Adobe Art Gallery exterior photo courtesy: Marco Zecchin, Image Center

The Hayward Area Recreation and Park District established the Adobe Art Center in the fall of 1961 to fulfill the need in the area for an art center. Classes are offered for all ages, day and night, in ceramics, painting, sculpture, jewelry and watercolor while the Adobe Art Gallery offers local artists an opportunity to display their works.

The Adobe building, located on the grounds of the Castro Valley Elementary School, was leased to the Hayward Area Recreation and Park District for use as a community center. The Adobe was a Works Progress Administration (WPA) project designed by Mario Corbett of San Francisco and built in 1938. The building is located in an elm grove planted by the Castro Valley Boy Scouts in 1926. There are hundreds of 4x9x16 inch adobe bricks made by the W.P.A. from dirt excavated from the site of the Redwood School in Castro Valley. The walls of the Adobe are 16 inches thick.

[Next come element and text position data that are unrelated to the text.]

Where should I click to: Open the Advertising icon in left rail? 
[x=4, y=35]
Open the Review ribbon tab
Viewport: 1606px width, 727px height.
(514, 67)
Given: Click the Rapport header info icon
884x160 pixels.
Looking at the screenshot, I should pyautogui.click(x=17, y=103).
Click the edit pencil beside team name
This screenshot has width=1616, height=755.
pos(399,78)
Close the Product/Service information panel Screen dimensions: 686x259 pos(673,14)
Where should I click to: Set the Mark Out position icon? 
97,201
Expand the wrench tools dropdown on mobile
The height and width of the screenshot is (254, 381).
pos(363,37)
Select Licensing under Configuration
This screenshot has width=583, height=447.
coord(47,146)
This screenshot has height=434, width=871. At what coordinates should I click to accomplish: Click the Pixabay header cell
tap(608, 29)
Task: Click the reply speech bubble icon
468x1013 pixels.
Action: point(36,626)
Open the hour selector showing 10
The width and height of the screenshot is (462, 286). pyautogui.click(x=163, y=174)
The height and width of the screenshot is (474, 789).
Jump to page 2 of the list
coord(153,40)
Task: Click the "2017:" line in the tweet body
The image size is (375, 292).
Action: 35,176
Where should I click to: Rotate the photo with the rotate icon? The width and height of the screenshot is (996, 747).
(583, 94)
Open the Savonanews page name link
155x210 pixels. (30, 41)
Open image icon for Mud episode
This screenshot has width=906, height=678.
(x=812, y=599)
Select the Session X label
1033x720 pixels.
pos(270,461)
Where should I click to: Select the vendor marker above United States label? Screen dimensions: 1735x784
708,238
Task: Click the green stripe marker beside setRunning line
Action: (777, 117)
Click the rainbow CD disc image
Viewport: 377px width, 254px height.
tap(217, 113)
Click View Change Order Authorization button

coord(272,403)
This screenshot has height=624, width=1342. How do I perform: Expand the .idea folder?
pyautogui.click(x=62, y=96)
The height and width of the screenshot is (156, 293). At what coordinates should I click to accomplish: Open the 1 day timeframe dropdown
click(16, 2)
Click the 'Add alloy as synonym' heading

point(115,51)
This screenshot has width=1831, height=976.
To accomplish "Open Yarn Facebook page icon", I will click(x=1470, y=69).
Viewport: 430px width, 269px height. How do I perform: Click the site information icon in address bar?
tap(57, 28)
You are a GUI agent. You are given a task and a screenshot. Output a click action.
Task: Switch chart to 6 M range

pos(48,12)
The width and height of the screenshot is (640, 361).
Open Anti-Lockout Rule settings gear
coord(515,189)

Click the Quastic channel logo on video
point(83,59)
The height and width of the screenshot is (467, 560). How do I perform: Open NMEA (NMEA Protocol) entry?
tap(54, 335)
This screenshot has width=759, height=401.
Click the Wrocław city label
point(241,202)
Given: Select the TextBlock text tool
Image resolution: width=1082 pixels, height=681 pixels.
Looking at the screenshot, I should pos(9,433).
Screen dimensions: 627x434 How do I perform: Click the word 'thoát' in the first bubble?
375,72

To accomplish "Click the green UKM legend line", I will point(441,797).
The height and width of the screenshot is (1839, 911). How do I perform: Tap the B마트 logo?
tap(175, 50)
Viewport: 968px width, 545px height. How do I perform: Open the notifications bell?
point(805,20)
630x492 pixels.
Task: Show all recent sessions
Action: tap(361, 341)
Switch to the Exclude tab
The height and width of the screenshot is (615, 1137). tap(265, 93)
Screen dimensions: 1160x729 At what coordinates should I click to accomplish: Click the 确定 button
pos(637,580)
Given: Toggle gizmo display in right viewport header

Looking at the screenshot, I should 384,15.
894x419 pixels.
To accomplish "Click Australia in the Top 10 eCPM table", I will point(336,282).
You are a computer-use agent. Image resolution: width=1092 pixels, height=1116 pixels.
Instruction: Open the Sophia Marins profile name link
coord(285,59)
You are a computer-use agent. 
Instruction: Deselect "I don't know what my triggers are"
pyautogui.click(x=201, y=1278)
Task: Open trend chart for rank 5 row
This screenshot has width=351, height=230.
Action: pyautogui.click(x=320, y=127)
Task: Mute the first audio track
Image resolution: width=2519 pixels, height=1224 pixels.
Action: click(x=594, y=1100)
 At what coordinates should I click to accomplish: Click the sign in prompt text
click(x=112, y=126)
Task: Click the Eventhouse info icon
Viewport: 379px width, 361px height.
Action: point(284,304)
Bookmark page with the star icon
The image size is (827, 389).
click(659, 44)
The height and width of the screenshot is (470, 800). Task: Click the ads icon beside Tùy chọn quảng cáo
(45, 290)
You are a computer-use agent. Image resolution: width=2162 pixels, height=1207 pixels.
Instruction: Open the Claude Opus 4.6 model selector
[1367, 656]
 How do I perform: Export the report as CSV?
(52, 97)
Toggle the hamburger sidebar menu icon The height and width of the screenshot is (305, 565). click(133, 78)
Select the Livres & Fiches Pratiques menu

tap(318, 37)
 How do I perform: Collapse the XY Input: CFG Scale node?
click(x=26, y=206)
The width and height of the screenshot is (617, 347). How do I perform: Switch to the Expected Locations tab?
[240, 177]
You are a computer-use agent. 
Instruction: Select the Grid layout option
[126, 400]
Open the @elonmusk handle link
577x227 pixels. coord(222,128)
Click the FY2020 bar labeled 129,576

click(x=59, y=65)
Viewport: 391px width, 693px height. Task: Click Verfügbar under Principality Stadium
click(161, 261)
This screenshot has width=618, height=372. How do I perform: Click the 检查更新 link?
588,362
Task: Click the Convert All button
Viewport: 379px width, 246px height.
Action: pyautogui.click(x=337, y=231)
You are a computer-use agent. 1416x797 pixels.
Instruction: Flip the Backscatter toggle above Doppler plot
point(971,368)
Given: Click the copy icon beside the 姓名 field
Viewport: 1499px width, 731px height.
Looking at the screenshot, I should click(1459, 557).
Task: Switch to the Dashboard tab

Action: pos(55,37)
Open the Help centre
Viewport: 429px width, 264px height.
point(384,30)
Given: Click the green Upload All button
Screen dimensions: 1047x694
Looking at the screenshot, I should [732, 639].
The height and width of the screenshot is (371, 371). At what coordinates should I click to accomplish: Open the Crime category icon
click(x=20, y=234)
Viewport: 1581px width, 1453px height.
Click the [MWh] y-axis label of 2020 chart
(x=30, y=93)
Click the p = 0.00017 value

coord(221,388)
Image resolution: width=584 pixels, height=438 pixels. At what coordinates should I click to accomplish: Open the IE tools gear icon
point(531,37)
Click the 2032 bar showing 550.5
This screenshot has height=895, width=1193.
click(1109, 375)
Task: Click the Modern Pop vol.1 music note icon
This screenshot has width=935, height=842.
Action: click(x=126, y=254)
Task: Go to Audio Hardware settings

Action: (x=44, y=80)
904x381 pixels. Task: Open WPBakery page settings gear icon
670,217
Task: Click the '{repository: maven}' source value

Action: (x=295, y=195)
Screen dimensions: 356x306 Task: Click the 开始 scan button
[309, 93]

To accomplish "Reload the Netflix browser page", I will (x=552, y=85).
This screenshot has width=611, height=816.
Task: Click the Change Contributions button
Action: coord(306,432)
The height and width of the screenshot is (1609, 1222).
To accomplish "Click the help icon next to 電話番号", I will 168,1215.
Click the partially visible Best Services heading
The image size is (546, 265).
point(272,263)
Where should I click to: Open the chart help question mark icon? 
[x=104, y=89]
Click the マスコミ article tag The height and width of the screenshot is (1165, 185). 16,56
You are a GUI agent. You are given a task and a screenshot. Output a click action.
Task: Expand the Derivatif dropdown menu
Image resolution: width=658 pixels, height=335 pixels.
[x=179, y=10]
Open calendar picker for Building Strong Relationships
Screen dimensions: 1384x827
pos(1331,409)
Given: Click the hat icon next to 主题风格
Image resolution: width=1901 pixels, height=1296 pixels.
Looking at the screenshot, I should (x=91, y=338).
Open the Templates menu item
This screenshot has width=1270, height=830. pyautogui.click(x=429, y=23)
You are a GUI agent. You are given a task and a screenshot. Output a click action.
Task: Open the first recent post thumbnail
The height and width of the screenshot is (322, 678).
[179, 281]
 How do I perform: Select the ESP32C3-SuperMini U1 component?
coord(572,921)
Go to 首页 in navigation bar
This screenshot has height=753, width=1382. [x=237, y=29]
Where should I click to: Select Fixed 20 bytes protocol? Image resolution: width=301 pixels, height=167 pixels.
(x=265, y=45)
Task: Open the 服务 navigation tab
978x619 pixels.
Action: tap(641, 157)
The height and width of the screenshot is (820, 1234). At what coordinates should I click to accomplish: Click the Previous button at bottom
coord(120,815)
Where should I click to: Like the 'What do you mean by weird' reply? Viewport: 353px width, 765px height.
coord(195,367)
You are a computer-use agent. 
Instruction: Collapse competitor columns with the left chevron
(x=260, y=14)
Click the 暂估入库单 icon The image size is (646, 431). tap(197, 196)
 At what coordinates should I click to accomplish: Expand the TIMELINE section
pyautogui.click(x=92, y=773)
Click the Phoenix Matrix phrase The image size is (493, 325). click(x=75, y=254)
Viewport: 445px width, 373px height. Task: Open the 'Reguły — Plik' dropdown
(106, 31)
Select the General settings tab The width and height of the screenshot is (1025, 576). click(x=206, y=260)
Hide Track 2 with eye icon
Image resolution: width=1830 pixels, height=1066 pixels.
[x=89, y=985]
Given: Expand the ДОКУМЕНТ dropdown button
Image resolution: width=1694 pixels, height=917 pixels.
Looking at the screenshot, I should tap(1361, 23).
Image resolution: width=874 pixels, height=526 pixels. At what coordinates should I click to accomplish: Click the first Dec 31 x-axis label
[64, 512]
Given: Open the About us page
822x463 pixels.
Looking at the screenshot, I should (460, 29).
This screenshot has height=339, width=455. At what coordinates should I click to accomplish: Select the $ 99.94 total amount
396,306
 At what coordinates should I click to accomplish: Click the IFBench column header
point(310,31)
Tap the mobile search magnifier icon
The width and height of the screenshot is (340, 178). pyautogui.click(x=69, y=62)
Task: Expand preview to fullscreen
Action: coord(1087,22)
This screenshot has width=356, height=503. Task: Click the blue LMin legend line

Most of the timbers were hand hewn from discarded telephone poles given to the Castro Valley School District by the Pacific Telephone Company. Stabilized mud was used as mortar and the Glidden Paint Company developed special paint. The original draperies were hand woven by WPA workers from twine supplied by the Castro Valley School District.

Of special interest is the copper mural over the large fireplace in the meeting hall portraying scenes from the life of California Indians designed by Clay Spohn and executed by Alanzo Chard in 1941. A mosaic mural by an anonymous artist at the entrance to the building depicts a bullfight and the completion of the Transcontinental Railroad.

The building was first used as a day nursery, a meeting place for the Parent Teachers Association and community groups. Kindergarten classes of the Castro Valley School District met in the Adobe from 1943 through 1950. The Adobe building located on the North side of the elm grove was used as a meeting place and is now the ceramics studio.

The Redwood Studios were completed on February 1965. The 3,360 square foot building houses the painting, jewelry and sculpture studios, offices for the Adobe Art Center and an exhibit lounge.